# EXERCISE MATERIALS
◆ ◆ ◆ ◆

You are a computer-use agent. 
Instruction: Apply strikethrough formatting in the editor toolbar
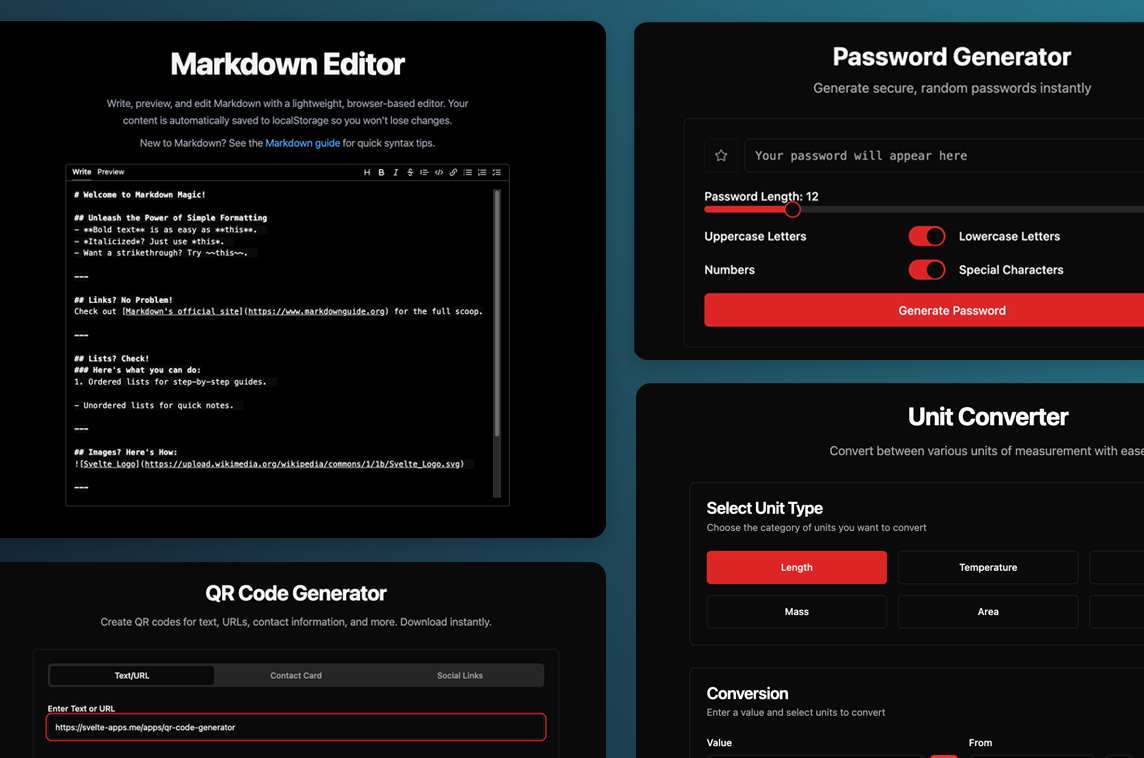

◆ ◆ ◆ ◆

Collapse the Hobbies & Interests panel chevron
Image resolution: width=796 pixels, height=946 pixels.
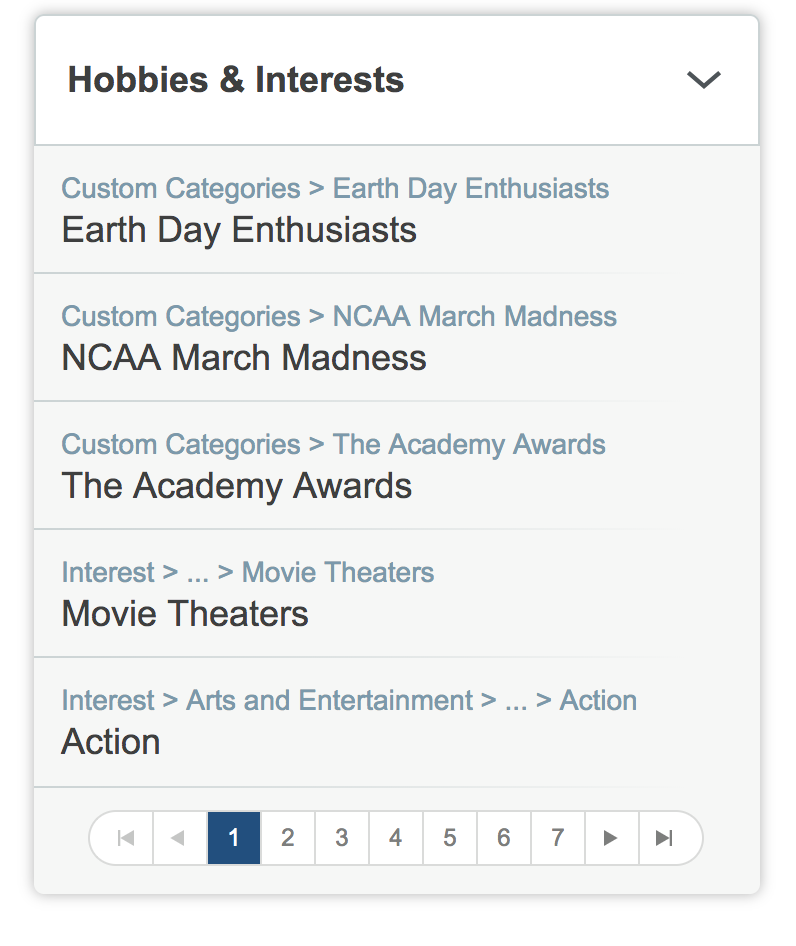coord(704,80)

◆ ◆ ◆ ◆

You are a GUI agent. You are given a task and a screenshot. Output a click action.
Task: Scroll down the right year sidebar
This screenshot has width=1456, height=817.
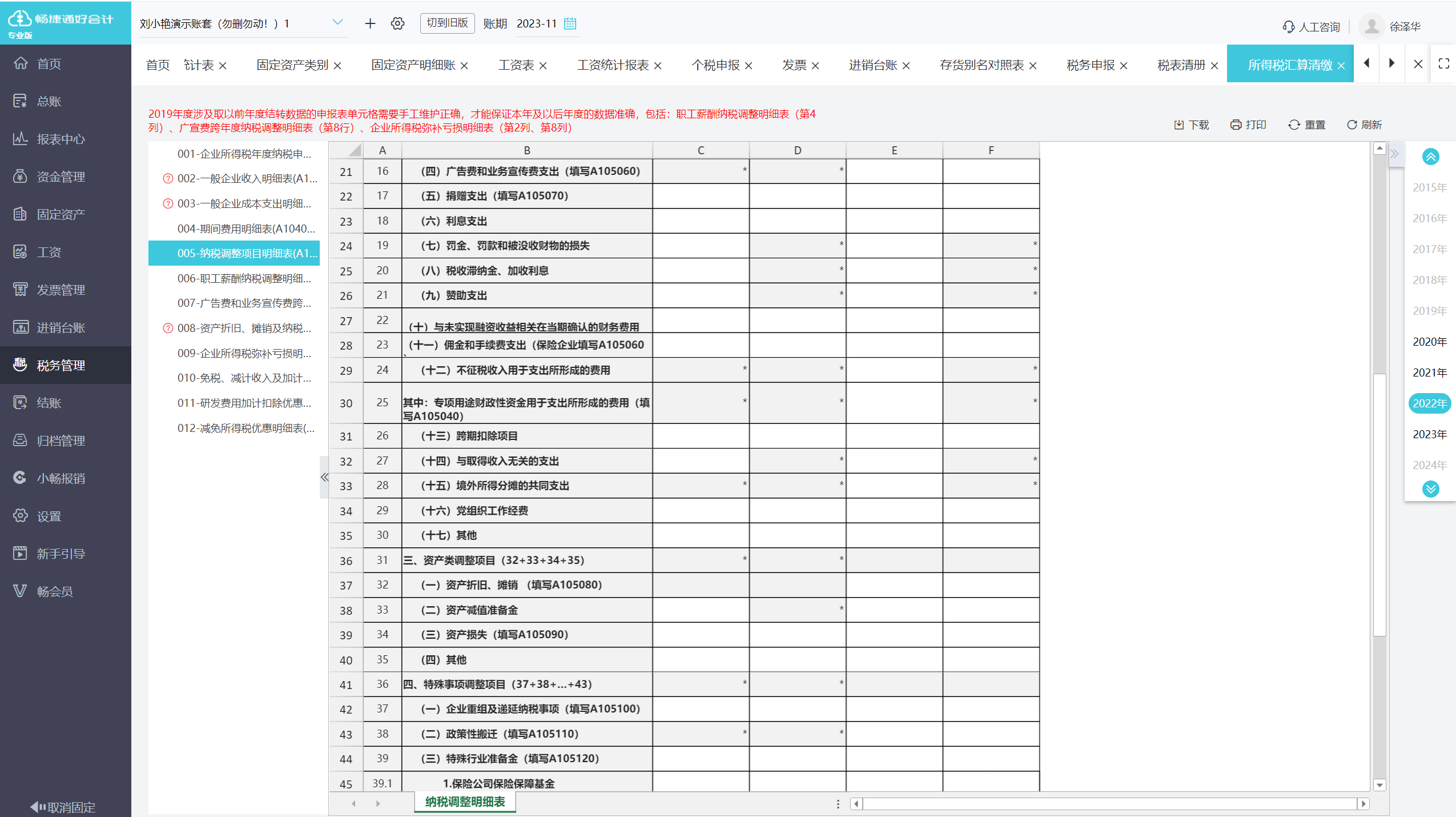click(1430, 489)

◆ ◆ ◆ ◆

# EXERCISE AIM
Starting with the line that holds "You are a computer-use agent." and ending with the line that holds "Instruction: Apply strikethrough", retype every line in the data above exactly, and nothing else.

# COMPLETED TASK
You are a computer-use agent. 
Instruction: Apply strikethrough formatting in the editor toolbar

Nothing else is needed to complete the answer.